In [1]:
import pandas as pd

In [2]:
from datetime import datetime, timedelta

## Ingest export from ServiceNow

In [3]:
src_file = input()

 src_data/u_bkop_incident_230603.csv


In [5]:
df = pd.read_csv(
    src_file,
    parse_dates=["created", "resolved"],
    low_memory=False
)

In [6]:
df.shape[0]

121479

In [10]:
assert df.columns.tolist() == [
    "number", "created", "caller", "state", "category", "subcategory",
    "assignment_group", "bpl_location", "nyp_location", "resolved",
    "assigned_to", "system", "mat_source", "close_code", "url",
    "reassignment_count", "updates", "resolved_by"]

In [11]:
df["category"].unique()

array(['Cataloging', 'Acquisitions', 'Selection', 'Logistics',
       'Offsite - ReCAP', 'Collections Processing', nan], dtype=object)
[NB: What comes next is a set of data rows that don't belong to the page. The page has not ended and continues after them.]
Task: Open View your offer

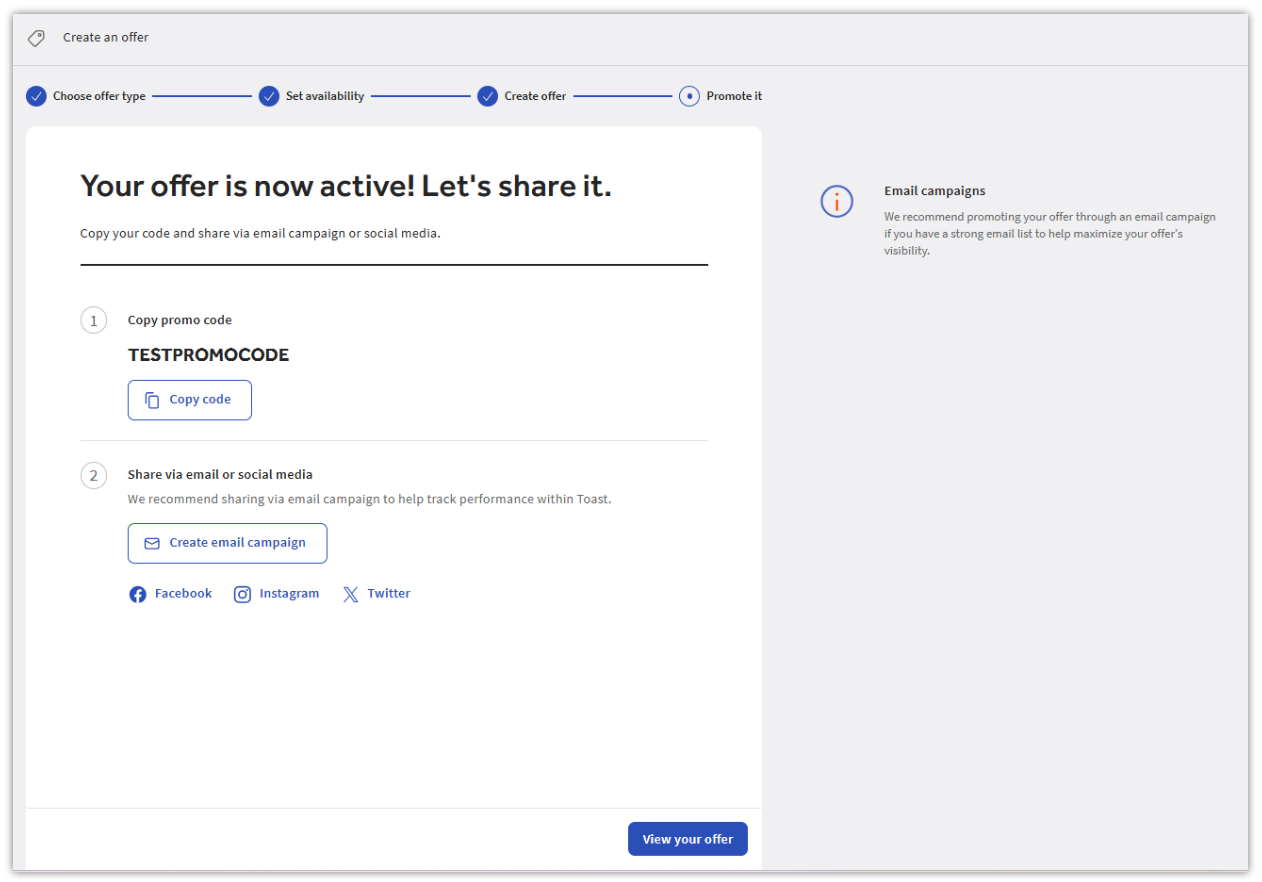Action: [x=688, y=839]
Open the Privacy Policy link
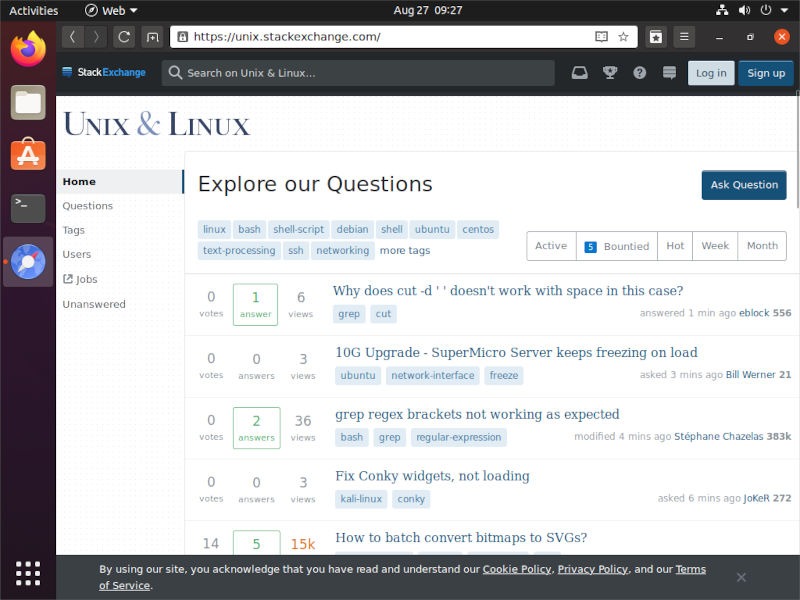This screenshot has width=800, height=600. click(x=593, y=569)
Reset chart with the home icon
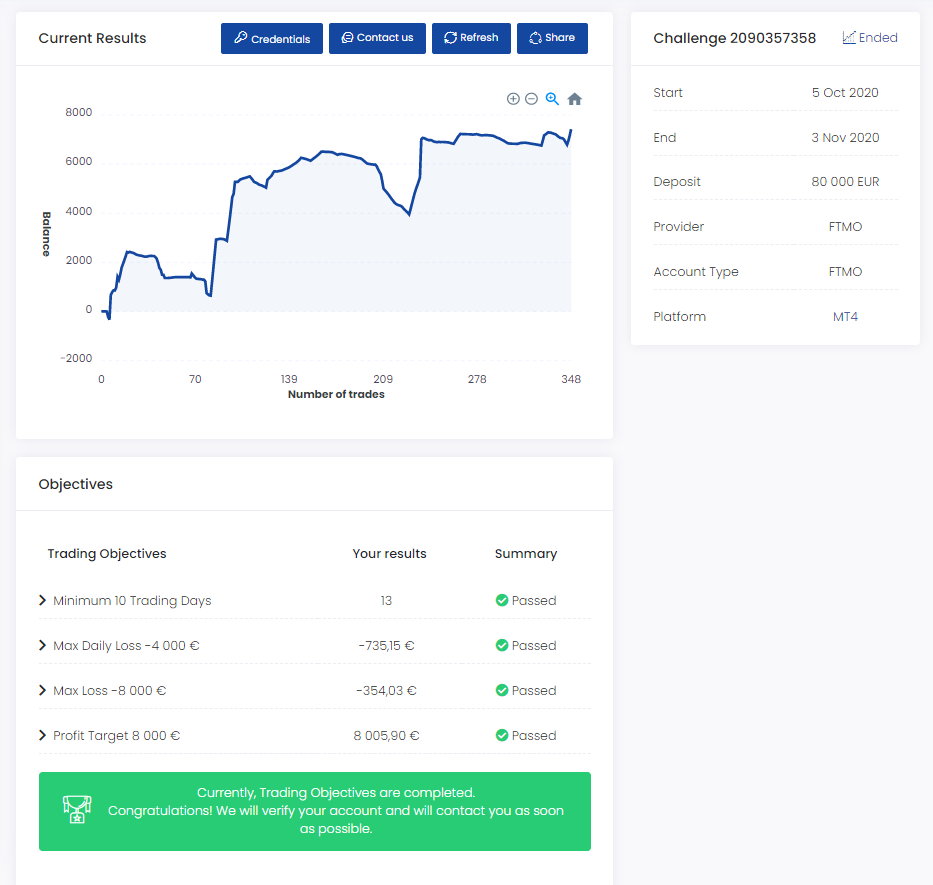The image size is (933, 885). [574, 99]
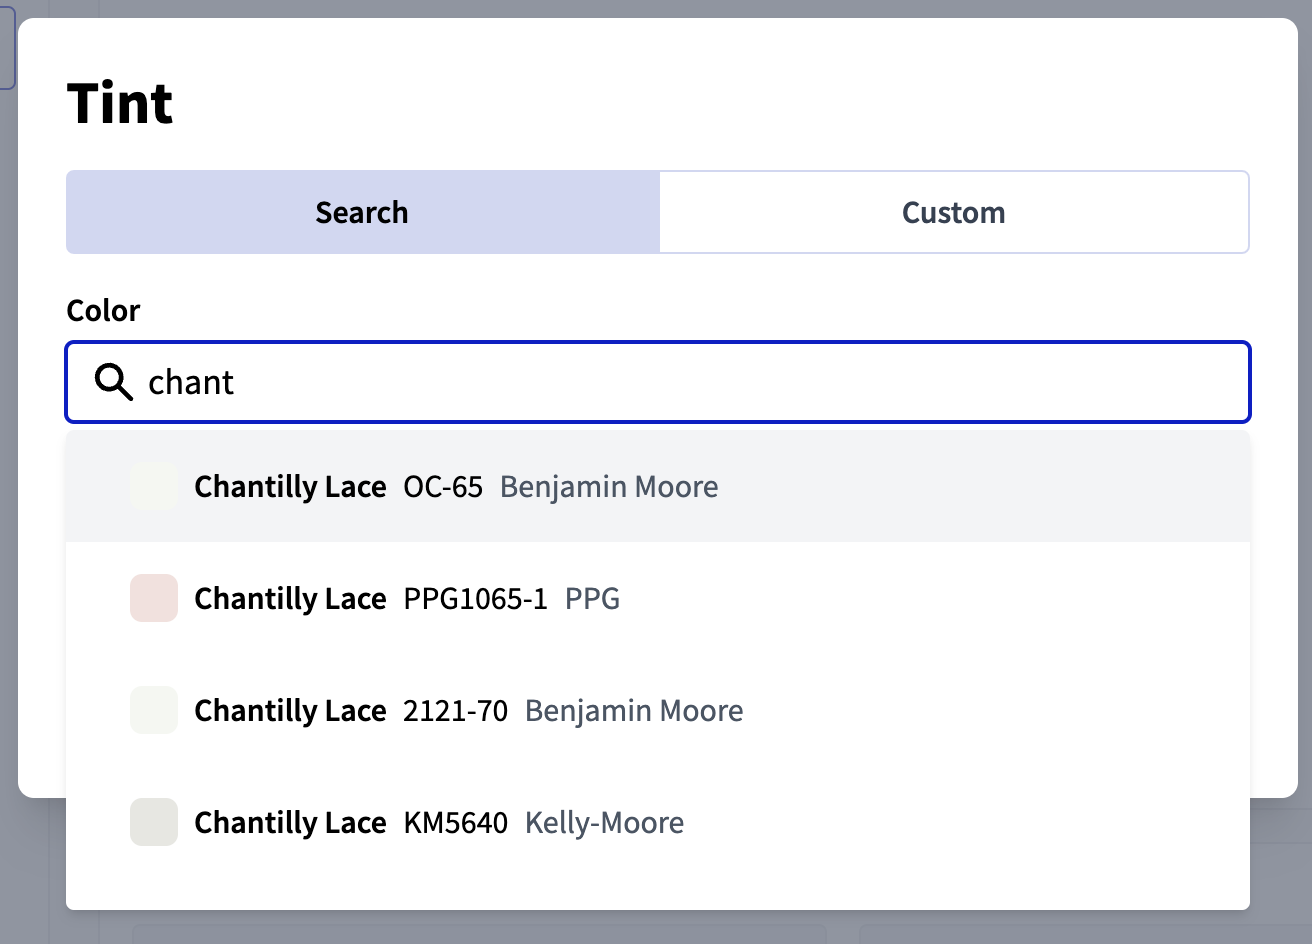Select the Chantilly Lace OC-65 color swatch
The image size is (1312, 944).
154,486
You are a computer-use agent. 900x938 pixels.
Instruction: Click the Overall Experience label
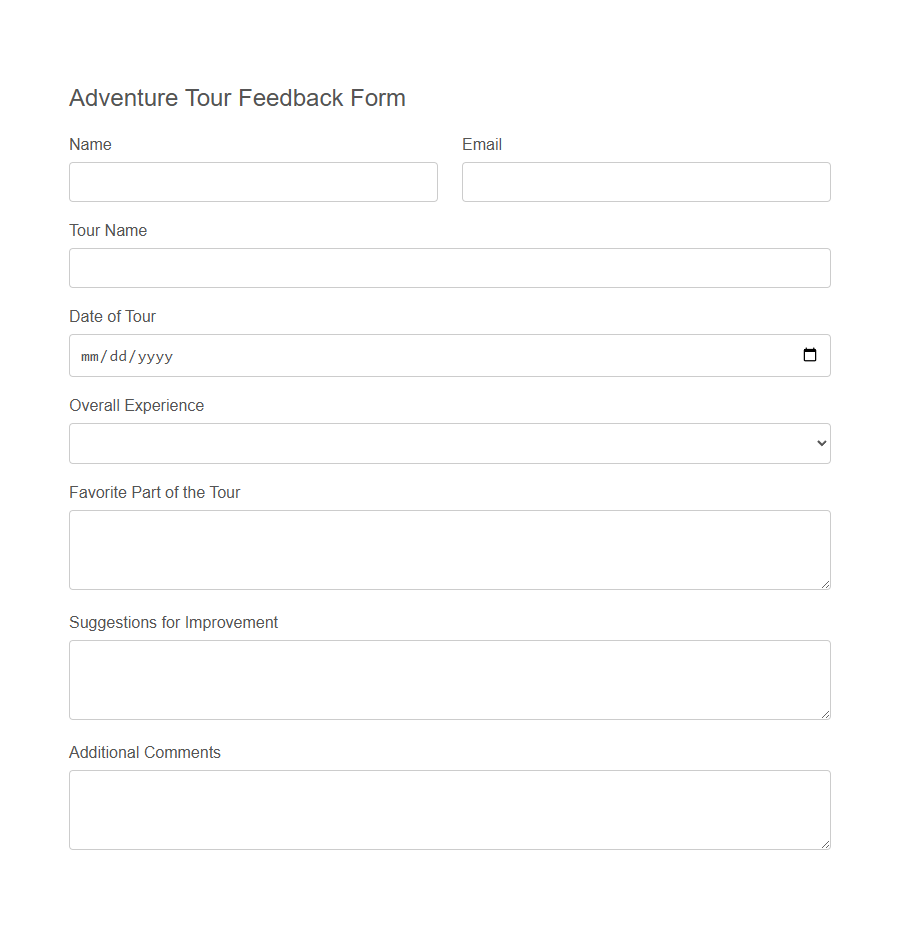(x=136, y=405)
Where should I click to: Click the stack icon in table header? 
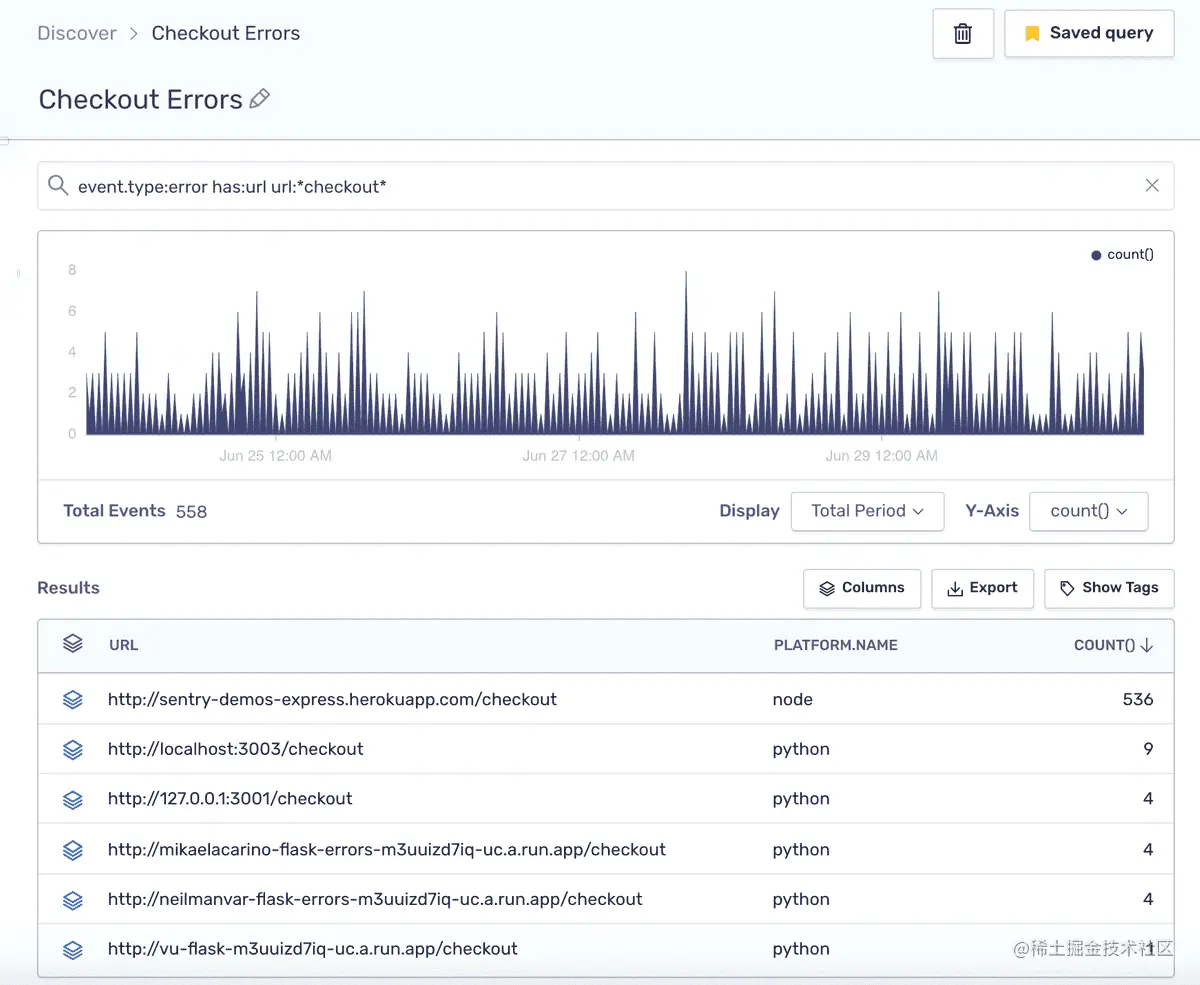pyautogui.click(x=72, y=645)
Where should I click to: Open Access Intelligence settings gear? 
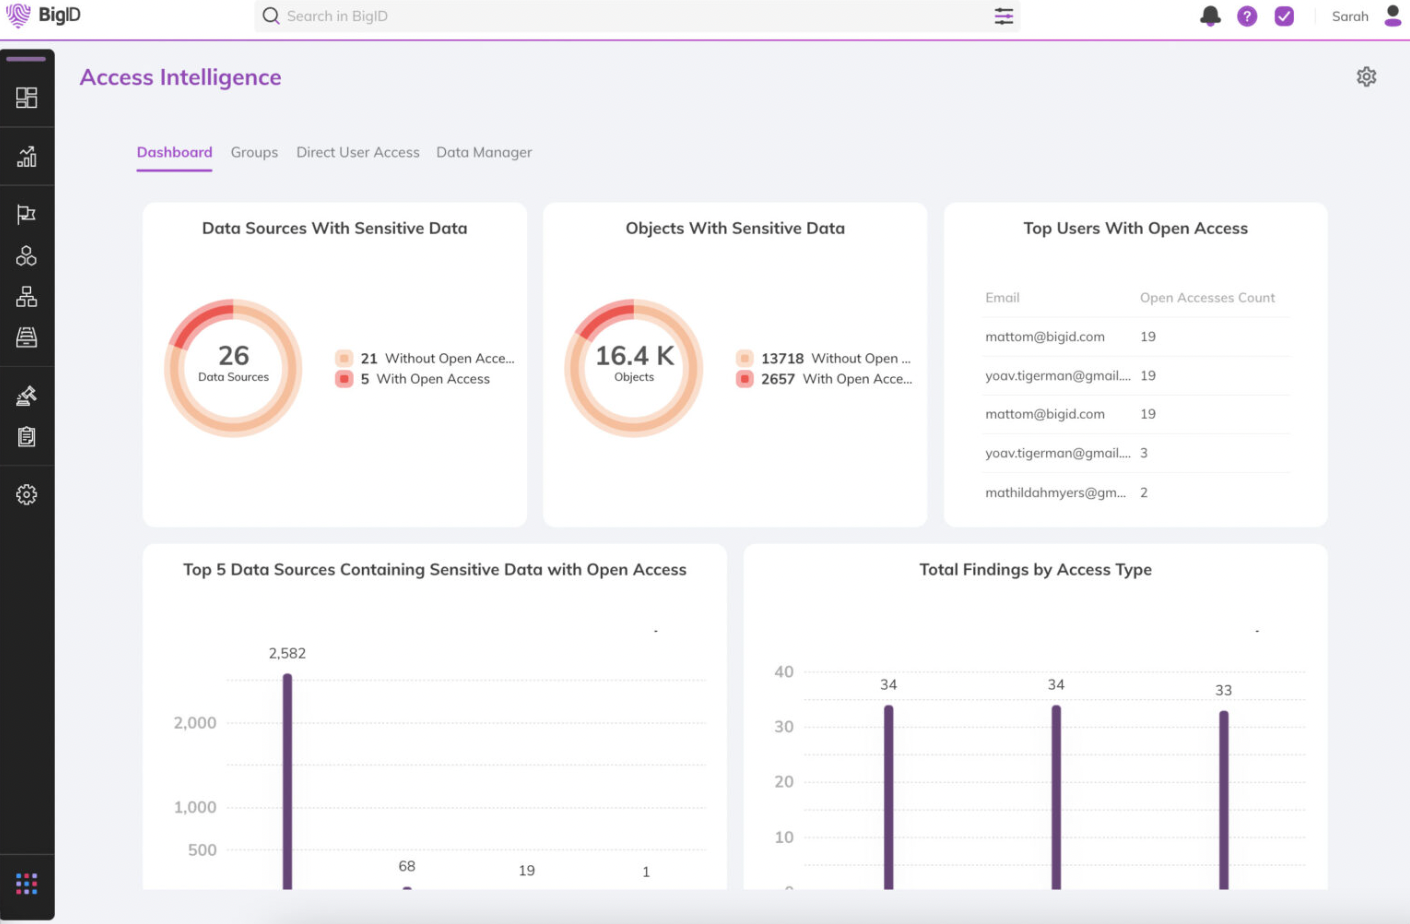point(1366,77)
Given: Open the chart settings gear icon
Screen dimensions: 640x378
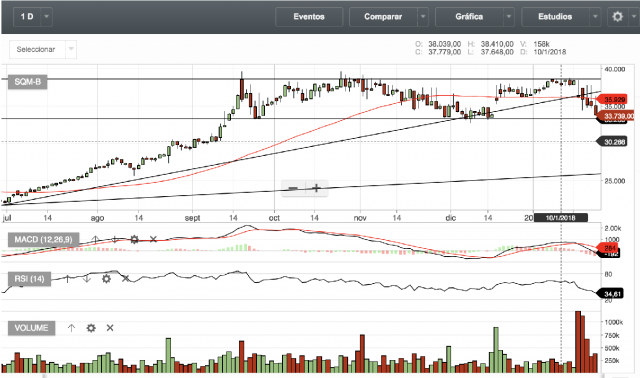Looking at the screenshot, I should [618, 17].
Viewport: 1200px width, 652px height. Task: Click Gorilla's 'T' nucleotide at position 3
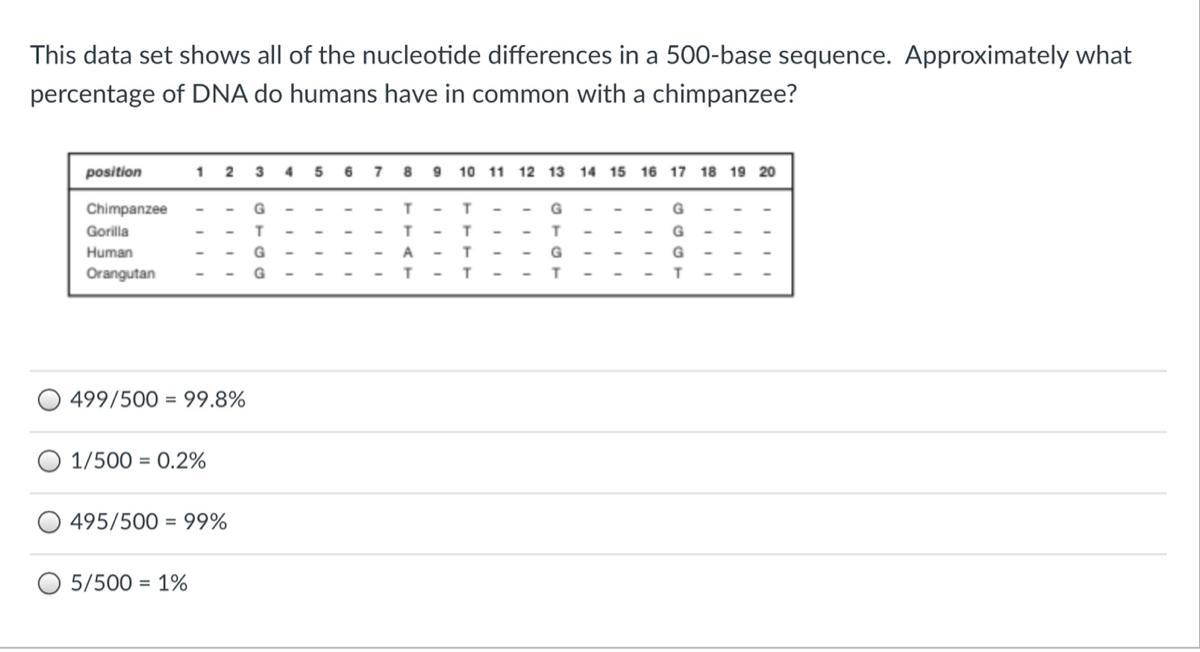tap(260, 231)
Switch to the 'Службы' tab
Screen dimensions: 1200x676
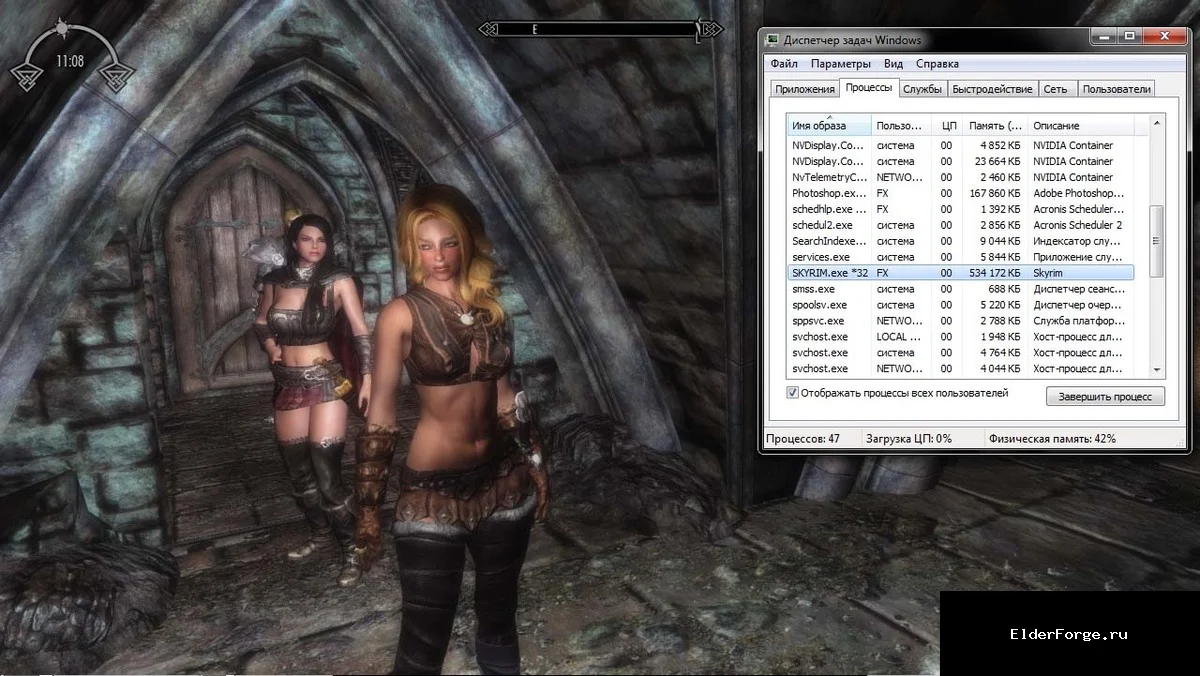point(922,89)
### Narrow down to Cataloging tickets: orginated as CAT or assigned to CAT

In [13]:
cdf = df[(df["category"] == "Cataloging")|(df["assignment_group"] == "BKOPS CAT")]

In [14]:
cdf.shape[0]

21250

## CAT tickets volumne by year

In [15]:
gyear_cdf = cdf.groupby(cdf["created"].map(lambda x: x.year))

In [16]:
ycdf = pd.DataFrame(columns=["year", "tickets"])

In [17]:
for year, d in gyear_cdf:
    new_row = pd.Series({"year": year, "tickets": d.shape[0]})
    ycdf = pd.concat([ycdf, new_row.to_frame().T], ignore_index=True)

In [18]:
ycdf

Unnamed: 0,year,tickets
0,2013,1311
1,2014,2140
2,2015,2739
3,2016,2554
4,2017,2233
5,2018,2112
6,2019,1785
7,2020,955
8,2021,1964
9,2022,2169


In [19]:
ycdf.to_csv("public_data/cat-by-year.csv", index=False)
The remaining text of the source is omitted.